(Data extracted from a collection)

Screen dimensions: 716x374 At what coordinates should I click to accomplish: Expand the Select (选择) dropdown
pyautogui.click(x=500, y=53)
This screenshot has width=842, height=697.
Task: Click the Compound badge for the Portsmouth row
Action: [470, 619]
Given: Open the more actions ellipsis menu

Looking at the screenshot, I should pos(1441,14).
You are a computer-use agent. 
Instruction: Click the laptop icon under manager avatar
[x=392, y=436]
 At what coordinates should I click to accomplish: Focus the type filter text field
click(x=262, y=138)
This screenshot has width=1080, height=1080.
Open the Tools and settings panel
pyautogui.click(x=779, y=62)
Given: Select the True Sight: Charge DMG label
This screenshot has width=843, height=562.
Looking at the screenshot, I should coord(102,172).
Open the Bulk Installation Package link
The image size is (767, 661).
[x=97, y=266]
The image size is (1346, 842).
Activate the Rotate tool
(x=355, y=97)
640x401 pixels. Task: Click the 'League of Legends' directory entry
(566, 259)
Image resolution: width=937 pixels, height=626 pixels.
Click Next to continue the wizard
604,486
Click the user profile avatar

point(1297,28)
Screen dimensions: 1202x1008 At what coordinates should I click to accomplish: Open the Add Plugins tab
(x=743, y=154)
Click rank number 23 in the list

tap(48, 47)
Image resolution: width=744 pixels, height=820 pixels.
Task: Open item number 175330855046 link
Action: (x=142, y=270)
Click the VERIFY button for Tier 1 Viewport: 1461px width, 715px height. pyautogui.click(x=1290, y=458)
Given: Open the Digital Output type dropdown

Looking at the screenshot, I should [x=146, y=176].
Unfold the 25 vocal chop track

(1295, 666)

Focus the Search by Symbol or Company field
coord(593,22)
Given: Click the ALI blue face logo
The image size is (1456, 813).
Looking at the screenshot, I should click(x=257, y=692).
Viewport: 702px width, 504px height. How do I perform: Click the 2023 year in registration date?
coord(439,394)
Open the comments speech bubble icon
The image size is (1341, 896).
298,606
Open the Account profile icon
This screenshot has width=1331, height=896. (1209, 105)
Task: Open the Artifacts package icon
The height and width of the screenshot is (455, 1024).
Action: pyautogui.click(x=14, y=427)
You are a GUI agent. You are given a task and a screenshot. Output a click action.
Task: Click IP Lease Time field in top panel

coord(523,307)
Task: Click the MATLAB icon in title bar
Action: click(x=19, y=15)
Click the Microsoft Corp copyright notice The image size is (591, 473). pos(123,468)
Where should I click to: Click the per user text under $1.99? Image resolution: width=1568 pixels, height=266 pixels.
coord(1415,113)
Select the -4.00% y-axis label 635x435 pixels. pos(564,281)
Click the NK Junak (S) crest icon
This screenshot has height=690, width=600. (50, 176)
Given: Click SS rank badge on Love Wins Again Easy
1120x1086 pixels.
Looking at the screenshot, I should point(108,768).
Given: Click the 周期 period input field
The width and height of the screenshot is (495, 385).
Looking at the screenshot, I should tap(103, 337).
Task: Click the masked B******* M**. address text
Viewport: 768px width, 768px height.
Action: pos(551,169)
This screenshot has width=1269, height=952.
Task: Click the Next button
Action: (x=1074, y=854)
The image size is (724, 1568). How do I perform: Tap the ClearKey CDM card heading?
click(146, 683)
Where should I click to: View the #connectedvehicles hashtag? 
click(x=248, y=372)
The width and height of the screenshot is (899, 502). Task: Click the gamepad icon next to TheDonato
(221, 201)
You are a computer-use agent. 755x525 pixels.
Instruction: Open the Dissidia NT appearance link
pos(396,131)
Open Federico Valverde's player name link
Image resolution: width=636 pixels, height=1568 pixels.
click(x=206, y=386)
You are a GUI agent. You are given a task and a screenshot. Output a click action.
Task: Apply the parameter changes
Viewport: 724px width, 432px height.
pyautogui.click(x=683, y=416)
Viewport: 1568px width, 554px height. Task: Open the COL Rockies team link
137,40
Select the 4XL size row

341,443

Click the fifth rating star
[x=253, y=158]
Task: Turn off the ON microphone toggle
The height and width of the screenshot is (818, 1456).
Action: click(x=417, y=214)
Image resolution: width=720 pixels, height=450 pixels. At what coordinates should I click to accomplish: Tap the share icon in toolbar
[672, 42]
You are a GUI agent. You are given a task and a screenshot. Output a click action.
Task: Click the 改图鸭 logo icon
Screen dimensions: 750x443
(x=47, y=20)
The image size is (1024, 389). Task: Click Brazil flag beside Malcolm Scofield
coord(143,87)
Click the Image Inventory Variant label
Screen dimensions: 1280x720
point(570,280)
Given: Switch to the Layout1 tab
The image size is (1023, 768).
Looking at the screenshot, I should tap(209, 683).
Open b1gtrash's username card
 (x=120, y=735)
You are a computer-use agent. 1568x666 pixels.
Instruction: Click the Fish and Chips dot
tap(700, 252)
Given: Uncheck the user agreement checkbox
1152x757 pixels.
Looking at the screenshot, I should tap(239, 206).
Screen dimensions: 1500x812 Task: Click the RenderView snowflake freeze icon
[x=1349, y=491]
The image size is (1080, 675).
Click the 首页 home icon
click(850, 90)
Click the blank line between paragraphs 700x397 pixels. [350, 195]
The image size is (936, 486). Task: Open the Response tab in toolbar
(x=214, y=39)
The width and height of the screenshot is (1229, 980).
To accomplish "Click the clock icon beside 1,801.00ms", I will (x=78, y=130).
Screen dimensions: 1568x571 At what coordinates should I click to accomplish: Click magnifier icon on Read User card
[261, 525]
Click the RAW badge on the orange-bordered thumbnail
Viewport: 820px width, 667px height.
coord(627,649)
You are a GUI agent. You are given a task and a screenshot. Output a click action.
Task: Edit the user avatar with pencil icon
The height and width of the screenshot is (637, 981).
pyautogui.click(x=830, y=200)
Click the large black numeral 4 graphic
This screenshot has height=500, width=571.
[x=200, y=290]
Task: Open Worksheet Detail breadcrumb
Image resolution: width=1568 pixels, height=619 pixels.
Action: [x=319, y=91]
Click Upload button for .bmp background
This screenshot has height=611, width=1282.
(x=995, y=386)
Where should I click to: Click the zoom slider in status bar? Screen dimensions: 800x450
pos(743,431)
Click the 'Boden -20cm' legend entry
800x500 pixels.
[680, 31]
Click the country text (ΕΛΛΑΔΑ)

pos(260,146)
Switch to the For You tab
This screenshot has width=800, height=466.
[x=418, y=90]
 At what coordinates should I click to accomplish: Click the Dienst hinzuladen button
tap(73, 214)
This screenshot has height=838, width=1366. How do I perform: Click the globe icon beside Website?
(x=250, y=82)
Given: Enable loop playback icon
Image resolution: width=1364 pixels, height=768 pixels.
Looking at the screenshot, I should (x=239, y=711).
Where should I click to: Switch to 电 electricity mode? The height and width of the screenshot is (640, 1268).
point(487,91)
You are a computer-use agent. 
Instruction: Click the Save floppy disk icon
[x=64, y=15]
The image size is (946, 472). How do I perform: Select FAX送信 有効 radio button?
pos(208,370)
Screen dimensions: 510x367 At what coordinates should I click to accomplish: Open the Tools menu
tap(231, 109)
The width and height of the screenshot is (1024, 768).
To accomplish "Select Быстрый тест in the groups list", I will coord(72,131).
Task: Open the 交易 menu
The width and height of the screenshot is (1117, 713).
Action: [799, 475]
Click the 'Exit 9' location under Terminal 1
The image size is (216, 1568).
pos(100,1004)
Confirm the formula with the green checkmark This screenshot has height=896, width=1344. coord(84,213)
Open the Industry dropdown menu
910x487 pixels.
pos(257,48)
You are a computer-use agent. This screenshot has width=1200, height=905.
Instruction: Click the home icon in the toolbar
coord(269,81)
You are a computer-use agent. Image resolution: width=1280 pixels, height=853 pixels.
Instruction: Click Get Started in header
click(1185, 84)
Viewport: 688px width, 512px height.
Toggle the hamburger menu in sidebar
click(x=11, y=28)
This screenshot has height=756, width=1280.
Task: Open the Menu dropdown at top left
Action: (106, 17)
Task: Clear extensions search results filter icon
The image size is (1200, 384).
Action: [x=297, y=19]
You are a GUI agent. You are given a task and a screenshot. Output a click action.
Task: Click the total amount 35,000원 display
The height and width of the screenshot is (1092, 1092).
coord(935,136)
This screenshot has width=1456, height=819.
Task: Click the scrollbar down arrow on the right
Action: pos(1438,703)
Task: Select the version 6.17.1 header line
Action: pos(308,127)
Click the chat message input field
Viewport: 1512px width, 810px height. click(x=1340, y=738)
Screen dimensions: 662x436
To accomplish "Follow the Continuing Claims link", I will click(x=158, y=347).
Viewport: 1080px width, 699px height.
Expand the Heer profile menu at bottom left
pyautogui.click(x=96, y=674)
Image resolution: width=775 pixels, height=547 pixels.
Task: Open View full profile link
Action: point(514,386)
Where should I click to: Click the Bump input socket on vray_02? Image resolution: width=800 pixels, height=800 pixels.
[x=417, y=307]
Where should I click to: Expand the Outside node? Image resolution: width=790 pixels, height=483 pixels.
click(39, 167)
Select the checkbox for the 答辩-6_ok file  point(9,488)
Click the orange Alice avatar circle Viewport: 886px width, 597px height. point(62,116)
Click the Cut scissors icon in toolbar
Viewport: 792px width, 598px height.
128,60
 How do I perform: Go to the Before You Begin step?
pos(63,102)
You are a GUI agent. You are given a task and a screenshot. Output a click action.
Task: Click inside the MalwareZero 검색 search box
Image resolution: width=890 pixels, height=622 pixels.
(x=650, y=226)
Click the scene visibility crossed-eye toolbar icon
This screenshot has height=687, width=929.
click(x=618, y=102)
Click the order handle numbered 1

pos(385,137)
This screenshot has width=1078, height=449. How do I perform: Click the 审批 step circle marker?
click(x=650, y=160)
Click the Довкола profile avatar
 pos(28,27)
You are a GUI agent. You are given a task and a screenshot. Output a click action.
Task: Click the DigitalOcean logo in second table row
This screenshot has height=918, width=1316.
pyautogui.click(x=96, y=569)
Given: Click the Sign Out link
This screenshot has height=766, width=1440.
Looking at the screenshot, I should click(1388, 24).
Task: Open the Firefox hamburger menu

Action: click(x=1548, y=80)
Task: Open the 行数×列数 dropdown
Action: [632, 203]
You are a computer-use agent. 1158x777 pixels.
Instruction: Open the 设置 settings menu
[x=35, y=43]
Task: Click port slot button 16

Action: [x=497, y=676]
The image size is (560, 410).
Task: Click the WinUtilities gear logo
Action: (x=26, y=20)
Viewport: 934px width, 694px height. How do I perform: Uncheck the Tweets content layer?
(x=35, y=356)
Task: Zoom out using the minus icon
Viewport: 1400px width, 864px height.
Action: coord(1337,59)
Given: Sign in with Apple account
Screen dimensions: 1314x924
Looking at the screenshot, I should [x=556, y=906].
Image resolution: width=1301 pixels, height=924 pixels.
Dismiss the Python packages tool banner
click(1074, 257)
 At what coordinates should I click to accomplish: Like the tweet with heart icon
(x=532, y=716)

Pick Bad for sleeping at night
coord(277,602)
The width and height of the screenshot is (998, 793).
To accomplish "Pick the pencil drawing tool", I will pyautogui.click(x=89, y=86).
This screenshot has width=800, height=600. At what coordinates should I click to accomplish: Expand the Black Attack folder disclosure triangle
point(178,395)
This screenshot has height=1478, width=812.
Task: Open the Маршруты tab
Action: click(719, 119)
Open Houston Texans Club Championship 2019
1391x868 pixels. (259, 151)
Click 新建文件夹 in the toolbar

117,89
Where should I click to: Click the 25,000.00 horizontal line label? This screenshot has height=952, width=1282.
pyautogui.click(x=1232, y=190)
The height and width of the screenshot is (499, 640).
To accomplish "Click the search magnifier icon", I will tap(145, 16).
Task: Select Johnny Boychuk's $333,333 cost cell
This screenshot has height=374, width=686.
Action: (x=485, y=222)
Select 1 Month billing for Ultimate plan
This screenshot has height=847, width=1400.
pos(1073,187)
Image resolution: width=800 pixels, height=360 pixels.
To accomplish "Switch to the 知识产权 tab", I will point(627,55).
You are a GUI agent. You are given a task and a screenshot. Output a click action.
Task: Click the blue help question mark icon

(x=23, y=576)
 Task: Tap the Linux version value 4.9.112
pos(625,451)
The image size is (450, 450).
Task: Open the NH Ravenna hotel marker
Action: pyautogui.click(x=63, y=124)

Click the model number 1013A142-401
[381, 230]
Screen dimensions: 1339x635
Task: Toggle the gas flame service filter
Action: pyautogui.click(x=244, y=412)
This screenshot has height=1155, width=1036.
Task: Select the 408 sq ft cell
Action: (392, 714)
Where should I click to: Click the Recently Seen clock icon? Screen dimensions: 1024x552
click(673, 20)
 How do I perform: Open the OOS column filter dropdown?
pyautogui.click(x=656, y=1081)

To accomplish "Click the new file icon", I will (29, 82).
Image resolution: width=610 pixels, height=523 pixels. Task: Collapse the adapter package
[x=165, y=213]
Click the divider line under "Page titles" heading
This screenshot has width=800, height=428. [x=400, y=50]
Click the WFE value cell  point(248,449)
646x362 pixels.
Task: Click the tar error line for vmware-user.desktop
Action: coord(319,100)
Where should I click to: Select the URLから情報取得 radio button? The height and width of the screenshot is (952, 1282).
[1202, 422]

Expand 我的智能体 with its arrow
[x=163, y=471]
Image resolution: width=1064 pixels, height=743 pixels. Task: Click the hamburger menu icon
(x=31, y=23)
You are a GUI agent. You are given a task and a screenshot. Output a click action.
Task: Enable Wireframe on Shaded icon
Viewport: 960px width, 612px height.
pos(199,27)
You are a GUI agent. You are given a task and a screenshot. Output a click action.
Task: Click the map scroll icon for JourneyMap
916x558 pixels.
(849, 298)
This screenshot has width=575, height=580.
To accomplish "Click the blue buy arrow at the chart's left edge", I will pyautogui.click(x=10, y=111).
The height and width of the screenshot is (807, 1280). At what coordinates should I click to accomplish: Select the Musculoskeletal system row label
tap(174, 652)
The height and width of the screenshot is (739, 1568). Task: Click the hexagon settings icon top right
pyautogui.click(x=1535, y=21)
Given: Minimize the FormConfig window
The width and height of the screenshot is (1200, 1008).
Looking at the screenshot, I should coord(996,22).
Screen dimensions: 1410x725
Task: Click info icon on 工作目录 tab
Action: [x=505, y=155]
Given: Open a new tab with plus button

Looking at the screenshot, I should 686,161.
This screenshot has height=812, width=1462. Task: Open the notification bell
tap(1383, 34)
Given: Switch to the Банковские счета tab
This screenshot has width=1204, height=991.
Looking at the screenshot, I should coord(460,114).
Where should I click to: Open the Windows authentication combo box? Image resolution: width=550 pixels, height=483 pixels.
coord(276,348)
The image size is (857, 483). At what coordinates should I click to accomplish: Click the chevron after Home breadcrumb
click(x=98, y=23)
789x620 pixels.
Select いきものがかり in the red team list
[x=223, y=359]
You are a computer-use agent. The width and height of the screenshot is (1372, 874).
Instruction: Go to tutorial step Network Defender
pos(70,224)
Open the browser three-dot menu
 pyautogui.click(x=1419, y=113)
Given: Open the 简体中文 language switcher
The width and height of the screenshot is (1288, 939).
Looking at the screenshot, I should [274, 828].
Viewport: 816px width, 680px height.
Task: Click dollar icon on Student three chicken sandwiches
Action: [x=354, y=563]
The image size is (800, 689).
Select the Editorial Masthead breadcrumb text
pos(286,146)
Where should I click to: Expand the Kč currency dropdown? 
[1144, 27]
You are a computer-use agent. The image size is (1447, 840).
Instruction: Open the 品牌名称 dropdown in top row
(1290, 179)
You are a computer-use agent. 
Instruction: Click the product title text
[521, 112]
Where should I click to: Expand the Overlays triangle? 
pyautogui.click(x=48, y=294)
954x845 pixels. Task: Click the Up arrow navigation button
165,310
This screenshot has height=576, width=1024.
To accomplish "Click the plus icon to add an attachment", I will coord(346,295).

> _What you have to do_
Reproduce the lines verbatim, beginning with the line that contains "The height and width of the screenshot is (739, 1568)." and ending after the line that contains "coord(276,348)".

> _Completed exercise_
The height and width of the screenshot is (739, 1568). Task: Click the hexagon settings icon top right
pyautogui.click(x=1535, y=21)
Given: Minimize the FormConfig window
The width and height of the screenshot is (1200, 1008).
Looking at the screenshot, I should coord(996,22).
Screen dimensions: 1410x725
Task: Click info icon on 工作目录 tab
Action: [x=505, y=155]
Given: Open a new tab with plus button

Looking at the screenshot, I should 686,161.
This screenshot has height=812, width=1462. Task: Open the notification bell
tap(1383, 34)
Given: Switch to the Банковские счета tab
This screenshot has width=1204, height=991.
Looking at the screenshot, I should coord(460,114).
Where should I click to: Open the Windows authentication combo box? Image resolution: width=550 pixels, height=483 pixels.
coord(276,348)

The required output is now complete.